Warna senja itu sekilas seperti hawa amarah yang baru saja reda. Merah suam-suam kaca. Laksana pipi seorang dara ketika disuapi cinta pertama.
Lama kelamaan memudar ditelan kabut. Turun dengan lembut. Merengkuh tanah-tanah basah. Di kaki rumpun bunga yang lamban merekah.
Memang bukan waktunya. Bunga adalah duta bahagia bagi mata. Dimekarkan pagi. Ditumbuhkan keluasan hati.
Senja menumbuhkan hal lainnya. Temaramnya adalah ruang tunggu yang ditata sempurna. Bagi terbangnya doa-doa. Menguar ke angkasa. Menemani bintang-bintang yang kesepian. Di aula langit yang berantakan.

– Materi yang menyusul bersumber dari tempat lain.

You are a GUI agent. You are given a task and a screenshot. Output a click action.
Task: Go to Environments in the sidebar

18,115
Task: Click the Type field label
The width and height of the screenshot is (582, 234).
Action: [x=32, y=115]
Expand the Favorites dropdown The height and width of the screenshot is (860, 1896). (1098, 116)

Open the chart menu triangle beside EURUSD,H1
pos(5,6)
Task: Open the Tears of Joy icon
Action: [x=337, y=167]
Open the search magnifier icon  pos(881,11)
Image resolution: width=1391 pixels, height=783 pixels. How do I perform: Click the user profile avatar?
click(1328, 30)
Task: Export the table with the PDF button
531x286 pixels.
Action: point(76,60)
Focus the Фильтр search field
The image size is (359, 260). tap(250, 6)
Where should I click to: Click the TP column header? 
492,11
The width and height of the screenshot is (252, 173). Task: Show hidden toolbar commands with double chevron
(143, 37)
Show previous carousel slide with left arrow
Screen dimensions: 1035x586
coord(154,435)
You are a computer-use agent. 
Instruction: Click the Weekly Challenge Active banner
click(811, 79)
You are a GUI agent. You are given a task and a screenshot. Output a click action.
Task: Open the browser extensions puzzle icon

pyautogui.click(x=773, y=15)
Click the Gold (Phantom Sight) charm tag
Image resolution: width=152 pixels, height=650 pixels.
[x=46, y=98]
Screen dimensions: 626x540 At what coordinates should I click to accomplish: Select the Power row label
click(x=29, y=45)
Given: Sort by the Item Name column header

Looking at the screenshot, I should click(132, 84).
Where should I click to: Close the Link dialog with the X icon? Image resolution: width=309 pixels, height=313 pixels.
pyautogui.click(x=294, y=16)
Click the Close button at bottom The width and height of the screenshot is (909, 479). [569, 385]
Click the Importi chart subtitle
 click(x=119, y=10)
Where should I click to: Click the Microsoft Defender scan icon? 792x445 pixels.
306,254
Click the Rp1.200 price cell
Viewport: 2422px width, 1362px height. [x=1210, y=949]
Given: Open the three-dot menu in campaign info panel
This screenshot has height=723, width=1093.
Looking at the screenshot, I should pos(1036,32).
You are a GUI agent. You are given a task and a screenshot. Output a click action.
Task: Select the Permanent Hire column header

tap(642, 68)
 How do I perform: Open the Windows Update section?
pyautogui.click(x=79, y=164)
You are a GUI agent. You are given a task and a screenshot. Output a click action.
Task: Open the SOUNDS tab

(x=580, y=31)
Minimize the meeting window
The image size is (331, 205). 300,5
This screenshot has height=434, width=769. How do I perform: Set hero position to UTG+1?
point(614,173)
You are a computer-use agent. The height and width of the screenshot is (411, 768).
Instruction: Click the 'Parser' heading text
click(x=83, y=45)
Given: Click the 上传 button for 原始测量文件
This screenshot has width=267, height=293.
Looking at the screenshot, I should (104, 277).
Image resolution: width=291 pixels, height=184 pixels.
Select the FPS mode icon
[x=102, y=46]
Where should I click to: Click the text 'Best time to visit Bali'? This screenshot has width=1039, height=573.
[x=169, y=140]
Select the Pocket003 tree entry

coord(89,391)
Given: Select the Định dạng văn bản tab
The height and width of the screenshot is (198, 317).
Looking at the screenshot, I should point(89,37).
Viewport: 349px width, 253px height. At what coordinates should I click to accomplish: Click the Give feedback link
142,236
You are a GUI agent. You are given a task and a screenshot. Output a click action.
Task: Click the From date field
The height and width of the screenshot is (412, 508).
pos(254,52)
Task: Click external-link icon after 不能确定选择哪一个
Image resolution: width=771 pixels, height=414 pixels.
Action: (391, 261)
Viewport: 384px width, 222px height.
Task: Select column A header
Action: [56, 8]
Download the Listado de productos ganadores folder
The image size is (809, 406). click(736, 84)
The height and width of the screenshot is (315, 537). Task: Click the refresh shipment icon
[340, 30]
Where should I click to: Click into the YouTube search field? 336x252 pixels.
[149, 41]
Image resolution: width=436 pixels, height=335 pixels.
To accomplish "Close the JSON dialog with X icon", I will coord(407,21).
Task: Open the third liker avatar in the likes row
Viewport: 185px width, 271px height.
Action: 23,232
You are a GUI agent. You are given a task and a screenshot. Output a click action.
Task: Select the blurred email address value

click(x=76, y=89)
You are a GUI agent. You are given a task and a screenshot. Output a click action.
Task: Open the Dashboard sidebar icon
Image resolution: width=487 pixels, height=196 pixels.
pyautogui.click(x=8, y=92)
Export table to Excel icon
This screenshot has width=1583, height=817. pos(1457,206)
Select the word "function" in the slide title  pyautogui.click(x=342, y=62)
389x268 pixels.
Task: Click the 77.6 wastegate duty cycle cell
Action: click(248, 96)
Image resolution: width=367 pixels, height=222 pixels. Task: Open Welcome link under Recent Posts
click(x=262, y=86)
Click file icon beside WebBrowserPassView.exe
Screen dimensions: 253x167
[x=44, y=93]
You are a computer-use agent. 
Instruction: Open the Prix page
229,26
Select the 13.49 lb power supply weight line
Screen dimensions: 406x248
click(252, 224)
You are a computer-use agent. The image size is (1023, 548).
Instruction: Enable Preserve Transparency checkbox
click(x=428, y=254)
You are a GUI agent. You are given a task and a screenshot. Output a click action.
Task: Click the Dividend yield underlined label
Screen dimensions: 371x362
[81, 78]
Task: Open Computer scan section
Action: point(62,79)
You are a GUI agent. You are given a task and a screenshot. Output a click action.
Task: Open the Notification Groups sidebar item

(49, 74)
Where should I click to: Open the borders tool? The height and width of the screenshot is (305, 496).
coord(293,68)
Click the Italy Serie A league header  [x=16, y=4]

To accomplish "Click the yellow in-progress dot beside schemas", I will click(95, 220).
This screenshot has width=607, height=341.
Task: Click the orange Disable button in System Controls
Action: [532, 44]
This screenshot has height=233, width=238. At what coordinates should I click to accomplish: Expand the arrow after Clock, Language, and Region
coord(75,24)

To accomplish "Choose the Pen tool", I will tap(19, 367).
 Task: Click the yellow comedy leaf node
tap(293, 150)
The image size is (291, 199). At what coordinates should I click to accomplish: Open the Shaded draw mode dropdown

Cerita senja diturunkan turun temurun. Sebagai pengantar tidur anak-anak yang kini dijejali banyak kisah majnun. Dari permainan di gawai yang diperankan para lanun. Mengingatkan mereka. Jangan pernah lupa pada waktu apa mereka seharusnya berdoa.
Ini sedikit saja cerita mengenai senja. Sebelum malam datang dengan matanya yang buta. Meneriakkan kegelapan. Menjeritkan kesunyian. Seperti dongeng-dongeng dahulu kala. Saat Malin Kundang membatu di tubuh arca.